▸ **Stated problem**:
Recast the items from the line containing "Click the yellow" through the line containing "click(x=1821, y=550)", both included, as a Markdown table. Use a column named Row for the row number and a column named Line for the line itself, and leave out any blank lines.

Word and element locating data:
====

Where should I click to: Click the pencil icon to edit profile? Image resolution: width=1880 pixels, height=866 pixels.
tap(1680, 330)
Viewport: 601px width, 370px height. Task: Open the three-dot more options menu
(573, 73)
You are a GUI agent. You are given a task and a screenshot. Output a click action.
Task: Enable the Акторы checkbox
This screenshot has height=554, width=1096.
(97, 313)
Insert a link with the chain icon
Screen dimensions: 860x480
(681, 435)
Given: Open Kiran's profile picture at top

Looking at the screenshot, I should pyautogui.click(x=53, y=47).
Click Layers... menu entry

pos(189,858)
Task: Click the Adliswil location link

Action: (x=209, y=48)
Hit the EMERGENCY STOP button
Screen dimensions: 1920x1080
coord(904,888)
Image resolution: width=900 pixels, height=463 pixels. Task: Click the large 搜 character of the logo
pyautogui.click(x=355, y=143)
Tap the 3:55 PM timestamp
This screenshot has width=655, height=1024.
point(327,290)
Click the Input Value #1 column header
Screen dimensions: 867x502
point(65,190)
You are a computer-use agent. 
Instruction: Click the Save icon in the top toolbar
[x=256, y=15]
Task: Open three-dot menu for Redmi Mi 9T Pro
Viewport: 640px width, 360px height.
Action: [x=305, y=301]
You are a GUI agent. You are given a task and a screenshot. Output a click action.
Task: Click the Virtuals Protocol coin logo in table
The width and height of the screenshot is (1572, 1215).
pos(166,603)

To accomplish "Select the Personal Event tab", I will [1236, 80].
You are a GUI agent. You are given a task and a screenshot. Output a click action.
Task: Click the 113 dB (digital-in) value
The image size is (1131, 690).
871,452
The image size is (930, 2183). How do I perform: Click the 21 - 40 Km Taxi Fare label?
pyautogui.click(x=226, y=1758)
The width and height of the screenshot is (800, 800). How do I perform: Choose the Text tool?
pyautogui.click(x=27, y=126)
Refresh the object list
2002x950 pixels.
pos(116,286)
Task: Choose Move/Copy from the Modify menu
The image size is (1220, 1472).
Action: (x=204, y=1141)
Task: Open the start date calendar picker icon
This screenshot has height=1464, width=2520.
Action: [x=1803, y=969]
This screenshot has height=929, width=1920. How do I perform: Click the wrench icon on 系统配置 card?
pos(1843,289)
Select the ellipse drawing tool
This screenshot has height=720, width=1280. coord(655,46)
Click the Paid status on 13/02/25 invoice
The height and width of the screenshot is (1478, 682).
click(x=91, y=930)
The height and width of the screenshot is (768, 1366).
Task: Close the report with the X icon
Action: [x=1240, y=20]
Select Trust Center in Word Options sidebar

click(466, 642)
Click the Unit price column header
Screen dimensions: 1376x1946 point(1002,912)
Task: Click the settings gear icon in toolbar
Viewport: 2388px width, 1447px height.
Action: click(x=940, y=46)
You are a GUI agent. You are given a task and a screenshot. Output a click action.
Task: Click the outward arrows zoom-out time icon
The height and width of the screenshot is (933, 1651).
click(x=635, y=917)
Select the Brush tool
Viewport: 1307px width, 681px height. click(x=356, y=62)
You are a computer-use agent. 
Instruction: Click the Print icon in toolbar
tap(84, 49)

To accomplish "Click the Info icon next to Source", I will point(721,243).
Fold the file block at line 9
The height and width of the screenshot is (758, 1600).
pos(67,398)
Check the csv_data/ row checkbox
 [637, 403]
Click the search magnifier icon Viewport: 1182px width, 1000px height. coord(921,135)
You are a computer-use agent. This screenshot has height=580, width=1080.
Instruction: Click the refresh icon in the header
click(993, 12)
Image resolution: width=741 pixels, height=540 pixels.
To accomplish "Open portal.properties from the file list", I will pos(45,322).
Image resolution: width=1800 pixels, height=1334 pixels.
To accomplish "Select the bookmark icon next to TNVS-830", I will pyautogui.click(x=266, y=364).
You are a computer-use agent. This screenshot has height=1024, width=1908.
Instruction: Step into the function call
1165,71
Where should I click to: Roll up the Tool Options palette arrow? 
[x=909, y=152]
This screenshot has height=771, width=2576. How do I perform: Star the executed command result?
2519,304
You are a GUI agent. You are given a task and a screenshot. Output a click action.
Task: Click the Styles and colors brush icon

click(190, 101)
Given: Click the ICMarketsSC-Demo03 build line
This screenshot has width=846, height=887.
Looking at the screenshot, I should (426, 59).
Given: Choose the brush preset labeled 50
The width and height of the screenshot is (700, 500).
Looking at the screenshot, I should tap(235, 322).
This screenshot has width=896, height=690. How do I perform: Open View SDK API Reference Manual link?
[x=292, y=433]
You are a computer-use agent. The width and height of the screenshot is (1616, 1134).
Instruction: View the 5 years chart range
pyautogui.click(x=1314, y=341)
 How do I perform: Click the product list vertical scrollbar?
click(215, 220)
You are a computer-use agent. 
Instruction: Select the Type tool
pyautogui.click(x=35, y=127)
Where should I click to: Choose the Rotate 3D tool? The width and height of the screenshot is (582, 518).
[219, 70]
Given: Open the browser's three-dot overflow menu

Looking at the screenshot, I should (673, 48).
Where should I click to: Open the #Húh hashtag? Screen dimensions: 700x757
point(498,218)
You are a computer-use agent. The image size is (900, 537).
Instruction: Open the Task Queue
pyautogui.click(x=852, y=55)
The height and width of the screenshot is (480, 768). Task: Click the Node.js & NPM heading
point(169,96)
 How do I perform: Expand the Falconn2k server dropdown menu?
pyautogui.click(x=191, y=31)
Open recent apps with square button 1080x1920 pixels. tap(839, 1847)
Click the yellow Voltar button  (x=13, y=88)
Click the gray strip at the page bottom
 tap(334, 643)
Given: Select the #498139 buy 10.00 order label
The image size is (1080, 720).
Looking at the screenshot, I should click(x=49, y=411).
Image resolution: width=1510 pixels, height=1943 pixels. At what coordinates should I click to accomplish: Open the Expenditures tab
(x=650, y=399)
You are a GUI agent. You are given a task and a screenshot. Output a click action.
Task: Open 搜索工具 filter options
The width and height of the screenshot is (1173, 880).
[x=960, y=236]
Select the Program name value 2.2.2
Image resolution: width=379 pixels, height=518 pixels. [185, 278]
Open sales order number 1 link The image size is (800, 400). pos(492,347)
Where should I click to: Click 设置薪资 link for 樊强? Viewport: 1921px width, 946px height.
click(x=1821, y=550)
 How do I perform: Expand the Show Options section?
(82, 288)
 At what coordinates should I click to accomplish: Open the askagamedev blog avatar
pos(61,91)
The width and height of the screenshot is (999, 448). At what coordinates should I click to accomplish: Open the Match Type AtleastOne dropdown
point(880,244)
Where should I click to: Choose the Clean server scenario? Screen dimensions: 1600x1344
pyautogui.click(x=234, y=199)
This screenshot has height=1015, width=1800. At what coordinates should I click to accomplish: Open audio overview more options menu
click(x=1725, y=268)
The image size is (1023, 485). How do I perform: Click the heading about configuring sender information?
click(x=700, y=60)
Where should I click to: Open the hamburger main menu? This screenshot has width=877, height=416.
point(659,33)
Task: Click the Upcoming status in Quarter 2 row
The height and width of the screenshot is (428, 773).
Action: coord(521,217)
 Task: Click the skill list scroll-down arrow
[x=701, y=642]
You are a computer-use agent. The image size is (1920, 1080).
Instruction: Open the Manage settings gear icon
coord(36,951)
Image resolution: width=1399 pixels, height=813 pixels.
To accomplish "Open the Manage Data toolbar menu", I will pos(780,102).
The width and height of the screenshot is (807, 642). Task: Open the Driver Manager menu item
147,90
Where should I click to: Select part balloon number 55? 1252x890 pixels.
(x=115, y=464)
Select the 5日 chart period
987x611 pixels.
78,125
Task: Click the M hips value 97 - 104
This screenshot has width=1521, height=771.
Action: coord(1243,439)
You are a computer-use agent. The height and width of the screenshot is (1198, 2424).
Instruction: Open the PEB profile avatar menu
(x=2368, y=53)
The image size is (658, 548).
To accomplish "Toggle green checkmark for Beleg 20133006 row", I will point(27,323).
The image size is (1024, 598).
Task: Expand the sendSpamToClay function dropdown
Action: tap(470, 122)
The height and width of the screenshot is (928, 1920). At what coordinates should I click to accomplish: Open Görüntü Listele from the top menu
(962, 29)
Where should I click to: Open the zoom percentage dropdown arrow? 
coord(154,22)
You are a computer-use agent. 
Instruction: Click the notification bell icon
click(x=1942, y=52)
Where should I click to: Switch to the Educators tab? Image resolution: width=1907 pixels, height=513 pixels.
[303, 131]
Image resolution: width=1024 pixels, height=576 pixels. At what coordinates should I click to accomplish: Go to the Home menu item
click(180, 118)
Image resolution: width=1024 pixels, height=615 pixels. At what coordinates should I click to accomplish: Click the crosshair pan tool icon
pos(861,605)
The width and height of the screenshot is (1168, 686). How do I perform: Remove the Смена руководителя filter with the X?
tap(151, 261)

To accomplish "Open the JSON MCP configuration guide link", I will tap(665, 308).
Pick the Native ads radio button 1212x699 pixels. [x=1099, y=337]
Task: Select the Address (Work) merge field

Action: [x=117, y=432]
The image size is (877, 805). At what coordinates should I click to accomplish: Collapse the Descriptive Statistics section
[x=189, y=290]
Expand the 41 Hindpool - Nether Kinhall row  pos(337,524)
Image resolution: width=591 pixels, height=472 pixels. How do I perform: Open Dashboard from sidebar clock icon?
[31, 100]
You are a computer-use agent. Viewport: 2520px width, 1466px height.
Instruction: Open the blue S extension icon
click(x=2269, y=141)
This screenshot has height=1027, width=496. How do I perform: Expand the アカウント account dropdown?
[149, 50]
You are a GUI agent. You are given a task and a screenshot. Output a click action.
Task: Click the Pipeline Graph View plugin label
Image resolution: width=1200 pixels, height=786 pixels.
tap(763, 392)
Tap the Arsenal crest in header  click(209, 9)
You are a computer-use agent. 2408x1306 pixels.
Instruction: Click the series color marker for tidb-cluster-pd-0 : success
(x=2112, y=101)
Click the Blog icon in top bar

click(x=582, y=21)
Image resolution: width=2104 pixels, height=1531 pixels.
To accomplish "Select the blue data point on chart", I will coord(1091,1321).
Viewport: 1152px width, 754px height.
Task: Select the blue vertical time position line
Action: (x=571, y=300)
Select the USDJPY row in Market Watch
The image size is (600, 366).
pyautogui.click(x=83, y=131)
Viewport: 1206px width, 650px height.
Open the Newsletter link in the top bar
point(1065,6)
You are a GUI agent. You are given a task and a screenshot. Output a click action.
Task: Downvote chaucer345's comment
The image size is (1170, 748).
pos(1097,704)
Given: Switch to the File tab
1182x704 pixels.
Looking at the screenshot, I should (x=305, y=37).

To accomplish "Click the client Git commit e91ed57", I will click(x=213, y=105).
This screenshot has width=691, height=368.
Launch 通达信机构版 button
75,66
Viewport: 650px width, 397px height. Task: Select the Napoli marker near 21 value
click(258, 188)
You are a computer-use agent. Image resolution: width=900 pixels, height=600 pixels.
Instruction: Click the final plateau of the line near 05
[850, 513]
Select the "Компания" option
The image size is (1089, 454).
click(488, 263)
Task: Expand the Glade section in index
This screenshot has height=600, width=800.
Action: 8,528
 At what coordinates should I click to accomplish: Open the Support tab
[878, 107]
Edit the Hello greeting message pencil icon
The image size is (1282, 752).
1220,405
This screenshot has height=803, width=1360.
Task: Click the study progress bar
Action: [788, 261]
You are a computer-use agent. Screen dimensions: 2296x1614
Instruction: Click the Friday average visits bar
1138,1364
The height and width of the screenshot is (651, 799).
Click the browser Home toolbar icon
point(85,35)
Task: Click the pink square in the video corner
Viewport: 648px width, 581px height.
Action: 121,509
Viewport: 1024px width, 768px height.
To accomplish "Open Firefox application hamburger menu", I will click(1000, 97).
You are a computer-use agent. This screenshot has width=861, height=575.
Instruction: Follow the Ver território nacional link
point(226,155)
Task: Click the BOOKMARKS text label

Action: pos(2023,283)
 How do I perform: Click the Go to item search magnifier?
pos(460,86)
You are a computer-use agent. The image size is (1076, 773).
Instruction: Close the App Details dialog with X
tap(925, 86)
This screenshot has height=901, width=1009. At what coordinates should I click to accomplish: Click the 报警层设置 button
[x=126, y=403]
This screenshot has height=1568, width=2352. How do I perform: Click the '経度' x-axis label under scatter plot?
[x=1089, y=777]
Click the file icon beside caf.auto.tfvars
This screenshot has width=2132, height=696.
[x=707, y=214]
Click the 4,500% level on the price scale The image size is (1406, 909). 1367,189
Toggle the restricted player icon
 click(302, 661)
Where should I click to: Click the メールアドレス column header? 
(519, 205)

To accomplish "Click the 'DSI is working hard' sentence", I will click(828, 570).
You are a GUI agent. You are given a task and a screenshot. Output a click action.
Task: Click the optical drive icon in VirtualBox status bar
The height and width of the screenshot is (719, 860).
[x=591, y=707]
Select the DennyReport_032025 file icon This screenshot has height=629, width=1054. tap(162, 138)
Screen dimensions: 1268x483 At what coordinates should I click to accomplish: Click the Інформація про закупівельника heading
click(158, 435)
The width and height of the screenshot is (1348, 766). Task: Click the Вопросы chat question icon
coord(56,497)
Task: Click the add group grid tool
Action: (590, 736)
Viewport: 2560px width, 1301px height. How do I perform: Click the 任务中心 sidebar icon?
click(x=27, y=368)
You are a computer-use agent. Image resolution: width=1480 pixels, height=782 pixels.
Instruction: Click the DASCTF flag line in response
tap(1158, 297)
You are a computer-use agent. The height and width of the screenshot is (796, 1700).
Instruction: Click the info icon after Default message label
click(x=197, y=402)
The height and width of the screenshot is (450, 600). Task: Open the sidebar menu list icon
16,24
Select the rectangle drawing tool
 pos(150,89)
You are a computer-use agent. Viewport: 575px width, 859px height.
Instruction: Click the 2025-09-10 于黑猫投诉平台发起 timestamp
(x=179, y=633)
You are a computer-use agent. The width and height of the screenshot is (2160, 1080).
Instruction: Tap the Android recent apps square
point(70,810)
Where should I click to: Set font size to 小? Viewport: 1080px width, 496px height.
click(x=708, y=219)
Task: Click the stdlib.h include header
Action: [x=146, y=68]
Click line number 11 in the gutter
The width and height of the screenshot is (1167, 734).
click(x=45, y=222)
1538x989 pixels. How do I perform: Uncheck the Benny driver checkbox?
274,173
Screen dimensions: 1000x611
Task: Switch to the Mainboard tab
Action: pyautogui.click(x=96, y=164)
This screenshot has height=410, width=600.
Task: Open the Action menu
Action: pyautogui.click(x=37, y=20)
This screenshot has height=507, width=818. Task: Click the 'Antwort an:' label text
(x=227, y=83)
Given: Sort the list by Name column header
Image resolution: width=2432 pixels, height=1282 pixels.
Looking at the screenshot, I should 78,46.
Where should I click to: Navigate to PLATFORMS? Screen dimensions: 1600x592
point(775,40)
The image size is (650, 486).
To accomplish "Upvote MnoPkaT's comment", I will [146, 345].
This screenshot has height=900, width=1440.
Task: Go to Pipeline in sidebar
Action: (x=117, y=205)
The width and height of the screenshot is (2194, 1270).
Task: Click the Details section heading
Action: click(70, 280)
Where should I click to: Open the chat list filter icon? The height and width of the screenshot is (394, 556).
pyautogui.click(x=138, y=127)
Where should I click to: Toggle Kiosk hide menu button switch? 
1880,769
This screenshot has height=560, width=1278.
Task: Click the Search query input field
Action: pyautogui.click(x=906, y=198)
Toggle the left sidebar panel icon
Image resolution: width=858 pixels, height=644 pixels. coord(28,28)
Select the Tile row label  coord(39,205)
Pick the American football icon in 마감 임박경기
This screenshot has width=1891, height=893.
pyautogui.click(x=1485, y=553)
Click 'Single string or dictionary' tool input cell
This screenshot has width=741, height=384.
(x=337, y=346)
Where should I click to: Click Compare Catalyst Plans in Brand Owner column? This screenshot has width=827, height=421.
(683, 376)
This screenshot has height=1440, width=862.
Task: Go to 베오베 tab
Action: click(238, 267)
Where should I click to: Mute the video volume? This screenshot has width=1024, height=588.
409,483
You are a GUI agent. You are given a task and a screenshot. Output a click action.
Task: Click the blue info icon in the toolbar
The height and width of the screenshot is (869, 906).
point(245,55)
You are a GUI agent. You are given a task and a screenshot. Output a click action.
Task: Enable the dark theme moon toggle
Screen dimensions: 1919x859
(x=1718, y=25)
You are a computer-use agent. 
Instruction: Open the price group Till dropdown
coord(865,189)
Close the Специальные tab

====

▸ **Exercise answer**:
| Row | Line |
|---|---|
| 1 | Click the yellow Voltar button  (x=13, y=88) |
| 2 | Click the gray strip at the page bottom |
| 3 |  tap(334, 643) |
| 4 | Given: Select the #498139 buy 10.00 order label |
| 5 | The image size is (1080, 720). |
| 6 | Looking at the screenshot, I should click(x=49, y=411). |
| 7 | Image resolution: width=1510 pixels, height=1943 pixels. At what coordinates should I click to accomplish: Open the Expenditures tab |
| 8 | (x=650, y=399) |
| 9 | You are a GUI agent. You are given a task and a screenshot. Output a click action. |
| 10 | Task: Open 搜索工具 filter options |
| 11 | The width and height of the screenshot is (1173, 880). |
| 12 | [x=960, y=236] |
| 13 | Select the Program name value 2.2.2 |
| 14 | Image resolution: width=379 pixels, height=518 pixels. [185, 278] |
| 15 | Open sales order number 1 link The image size is (800, 400). pos(492,347) |
| 16 | Where should I click to: Click 设置薪资 link for 樊强? Viewport: 1921px width, 946px height. |
| 17 | click(x=1821, y=550) |